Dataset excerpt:

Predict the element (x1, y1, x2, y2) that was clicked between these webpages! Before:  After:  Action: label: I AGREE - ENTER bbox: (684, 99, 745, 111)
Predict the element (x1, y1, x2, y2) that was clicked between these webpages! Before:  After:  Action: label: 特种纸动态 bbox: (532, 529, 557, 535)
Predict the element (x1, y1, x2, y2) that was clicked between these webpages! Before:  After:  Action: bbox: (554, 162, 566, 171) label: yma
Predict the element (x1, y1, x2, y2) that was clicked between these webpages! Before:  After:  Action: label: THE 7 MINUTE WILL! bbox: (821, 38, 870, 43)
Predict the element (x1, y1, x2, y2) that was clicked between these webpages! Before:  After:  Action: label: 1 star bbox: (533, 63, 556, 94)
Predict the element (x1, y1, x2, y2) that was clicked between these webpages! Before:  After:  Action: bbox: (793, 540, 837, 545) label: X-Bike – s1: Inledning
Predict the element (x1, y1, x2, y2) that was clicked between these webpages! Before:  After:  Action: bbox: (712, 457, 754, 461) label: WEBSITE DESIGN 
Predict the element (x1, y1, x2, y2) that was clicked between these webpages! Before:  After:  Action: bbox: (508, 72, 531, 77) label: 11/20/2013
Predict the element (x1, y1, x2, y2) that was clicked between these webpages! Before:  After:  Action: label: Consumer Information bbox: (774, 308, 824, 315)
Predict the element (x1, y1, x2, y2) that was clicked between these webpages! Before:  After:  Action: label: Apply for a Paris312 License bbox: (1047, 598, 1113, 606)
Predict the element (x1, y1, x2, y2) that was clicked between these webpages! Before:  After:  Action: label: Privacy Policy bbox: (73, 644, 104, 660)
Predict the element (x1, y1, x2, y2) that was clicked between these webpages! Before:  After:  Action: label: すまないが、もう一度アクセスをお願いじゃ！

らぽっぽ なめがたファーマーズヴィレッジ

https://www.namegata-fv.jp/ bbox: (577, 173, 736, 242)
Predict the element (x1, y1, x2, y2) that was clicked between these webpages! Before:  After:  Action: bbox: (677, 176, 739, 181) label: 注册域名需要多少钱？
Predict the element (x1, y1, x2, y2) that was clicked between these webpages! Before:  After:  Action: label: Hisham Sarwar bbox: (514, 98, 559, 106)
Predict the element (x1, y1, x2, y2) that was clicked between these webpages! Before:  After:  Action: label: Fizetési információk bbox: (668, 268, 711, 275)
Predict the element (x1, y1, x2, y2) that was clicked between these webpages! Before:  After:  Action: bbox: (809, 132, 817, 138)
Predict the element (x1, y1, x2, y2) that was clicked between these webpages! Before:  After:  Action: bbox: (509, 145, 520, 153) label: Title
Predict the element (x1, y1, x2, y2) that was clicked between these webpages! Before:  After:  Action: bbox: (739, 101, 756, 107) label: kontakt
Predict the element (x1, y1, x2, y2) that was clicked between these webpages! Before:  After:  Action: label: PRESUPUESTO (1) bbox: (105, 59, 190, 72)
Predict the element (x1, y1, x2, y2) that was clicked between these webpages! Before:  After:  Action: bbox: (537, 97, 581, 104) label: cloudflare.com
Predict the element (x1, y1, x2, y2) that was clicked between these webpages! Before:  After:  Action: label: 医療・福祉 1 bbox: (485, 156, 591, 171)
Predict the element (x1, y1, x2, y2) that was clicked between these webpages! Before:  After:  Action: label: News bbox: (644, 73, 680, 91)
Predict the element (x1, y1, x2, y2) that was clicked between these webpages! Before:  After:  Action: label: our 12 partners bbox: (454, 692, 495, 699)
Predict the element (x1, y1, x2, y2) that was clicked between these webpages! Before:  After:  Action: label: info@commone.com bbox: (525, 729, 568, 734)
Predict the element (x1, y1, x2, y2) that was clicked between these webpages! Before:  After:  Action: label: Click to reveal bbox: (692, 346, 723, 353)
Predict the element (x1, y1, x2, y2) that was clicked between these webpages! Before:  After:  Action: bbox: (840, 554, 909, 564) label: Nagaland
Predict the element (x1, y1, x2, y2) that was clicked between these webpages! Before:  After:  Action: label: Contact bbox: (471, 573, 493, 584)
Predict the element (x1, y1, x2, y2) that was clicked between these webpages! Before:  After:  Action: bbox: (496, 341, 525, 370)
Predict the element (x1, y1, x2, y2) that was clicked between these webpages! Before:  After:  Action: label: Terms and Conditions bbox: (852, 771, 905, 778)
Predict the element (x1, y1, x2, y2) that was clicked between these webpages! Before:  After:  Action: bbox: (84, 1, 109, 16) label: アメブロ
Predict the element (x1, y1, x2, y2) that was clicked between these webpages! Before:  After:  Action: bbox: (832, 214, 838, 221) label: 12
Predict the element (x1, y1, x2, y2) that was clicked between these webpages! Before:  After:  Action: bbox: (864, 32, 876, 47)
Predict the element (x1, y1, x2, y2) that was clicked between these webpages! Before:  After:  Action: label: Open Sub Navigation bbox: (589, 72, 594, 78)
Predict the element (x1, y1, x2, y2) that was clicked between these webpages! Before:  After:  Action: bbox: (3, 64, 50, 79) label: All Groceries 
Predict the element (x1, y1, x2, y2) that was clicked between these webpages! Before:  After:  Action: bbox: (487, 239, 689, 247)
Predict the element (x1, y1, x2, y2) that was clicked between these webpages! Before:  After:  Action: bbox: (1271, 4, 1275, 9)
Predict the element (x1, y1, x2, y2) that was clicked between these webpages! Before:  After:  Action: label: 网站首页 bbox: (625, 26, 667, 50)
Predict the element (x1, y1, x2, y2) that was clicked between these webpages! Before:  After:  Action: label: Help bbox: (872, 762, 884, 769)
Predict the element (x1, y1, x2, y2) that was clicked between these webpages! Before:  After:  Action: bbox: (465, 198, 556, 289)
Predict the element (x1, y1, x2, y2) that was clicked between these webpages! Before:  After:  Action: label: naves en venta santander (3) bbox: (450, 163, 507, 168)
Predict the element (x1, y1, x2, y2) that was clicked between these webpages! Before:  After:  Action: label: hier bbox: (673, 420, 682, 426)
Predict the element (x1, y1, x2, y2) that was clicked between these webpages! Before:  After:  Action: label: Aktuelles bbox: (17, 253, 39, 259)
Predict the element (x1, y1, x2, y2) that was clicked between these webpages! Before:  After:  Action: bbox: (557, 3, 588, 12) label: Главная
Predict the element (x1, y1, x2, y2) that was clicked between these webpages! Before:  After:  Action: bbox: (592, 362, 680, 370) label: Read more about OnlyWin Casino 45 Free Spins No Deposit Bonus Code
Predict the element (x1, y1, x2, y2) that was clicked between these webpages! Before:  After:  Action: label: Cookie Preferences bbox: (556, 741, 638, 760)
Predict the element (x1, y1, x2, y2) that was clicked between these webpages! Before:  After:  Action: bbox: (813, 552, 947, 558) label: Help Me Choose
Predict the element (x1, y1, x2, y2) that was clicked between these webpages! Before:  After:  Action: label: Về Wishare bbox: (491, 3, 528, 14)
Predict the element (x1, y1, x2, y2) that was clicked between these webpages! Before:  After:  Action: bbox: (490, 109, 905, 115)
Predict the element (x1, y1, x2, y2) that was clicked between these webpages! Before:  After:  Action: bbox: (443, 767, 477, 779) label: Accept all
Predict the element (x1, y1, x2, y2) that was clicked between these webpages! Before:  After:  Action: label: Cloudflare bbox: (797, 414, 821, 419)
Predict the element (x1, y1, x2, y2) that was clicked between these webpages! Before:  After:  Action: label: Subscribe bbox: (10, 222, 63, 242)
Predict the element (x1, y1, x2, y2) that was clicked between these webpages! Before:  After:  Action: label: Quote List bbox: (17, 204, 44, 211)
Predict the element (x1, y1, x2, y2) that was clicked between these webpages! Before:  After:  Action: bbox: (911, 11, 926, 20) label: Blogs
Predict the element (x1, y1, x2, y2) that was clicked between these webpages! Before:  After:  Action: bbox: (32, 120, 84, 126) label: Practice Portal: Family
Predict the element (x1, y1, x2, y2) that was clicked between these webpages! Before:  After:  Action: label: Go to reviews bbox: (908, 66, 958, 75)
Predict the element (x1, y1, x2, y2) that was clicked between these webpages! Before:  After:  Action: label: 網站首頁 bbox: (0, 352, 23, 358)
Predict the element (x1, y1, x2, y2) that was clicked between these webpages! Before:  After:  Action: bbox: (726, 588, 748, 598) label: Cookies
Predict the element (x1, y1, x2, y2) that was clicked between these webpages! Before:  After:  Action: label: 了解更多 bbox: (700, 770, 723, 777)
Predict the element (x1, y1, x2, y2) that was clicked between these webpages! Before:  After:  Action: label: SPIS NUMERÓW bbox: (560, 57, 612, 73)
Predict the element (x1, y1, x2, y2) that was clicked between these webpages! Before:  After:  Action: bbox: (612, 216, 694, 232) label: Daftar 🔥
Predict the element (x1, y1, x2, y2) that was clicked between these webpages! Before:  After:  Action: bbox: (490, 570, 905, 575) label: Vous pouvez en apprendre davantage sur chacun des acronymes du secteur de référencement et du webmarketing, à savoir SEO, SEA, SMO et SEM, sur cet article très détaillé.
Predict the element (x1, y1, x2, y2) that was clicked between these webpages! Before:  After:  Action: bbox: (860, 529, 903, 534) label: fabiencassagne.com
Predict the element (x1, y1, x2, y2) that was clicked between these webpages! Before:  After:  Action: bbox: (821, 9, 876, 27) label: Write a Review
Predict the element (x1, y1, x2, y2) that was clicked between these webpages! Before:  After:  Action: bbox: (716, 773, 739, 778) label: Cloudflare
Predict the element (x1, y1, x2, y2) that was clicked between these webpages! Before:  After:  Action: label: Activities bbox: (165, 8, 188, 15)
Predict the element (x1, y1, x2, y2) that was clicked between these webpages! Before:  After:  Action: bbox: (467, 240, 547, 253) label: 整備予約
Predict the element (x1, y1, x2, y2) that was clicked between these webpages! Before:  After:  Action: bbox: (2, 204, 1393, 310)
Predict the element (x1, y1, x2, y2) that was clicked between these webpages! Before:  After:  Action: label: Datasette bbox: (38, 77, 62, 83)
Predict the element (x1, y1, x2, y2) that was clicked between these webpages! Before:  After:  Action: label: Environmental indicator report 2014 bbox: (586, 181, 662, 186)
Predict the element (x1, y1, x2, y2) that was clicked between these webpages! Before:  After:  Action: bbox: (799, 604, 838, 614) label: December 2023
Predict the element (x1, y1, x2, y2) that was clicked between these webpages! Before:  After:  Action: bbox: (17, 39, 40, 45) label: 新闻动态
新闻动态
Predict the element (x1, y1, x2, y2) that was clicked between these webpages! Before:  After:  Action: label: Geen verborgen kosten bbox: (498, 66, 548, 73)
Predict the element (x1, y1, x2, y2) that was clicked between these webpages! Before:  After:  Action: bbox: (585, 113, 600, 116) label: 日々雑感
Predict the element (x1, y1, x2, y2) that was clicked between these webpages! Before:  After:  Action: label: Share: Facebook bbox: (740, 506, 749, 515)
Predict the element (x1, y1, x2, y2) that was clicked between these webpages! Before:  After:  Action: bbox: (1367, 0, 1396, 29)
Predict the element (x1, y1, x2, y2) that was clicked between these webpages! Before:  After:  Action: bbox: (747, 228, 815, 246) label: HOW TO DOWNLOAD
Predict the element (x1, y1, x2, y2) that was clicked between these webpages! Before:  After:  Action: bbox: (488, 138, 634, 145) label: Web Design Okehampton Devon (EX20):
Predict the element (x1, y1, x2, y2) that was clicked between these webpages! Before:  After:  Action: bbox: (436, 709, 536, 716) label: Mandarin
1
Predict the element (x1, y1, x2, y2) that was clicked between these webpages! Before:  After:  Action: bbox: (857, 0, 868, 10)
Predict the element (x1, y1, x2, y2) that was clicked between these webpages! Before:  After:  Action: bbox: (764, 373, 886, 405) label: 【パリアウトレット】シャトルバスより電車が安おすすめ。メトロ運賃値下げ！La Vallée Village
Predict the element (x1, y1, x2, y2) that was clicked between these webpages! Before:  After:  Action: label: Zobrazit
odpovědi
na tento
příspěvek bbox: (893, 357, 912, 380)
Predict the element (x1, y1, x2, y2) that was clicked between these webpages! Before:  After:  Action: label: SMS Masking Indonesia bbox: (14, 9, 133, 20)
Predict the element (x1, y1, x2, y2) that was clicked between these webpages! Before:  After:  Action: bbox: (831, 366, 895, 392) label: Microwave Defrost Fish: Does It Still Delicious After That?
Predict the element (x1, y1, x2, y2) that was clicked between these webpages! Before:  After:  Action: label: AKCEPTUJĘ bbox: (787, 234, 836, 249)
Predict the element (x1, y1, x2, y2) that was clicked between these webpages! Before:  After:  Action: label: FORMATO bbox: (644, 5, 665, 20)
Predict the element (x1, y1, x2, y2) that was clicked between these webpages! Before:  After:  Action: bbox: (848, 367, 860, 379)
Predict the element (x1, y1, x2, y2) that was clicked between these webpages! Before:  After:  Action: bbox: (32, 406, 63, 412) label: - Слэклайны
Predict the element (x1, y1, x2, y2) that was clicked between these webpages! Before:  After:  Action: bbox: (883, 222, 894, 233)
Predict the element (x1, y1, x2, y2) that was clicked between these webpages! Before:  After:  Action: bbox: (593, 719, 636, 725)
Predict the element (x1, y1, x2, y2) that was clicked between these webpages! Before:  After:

Task brief: State how many lines of the records above contain the string "Help", giving only the number.

Task answer: 2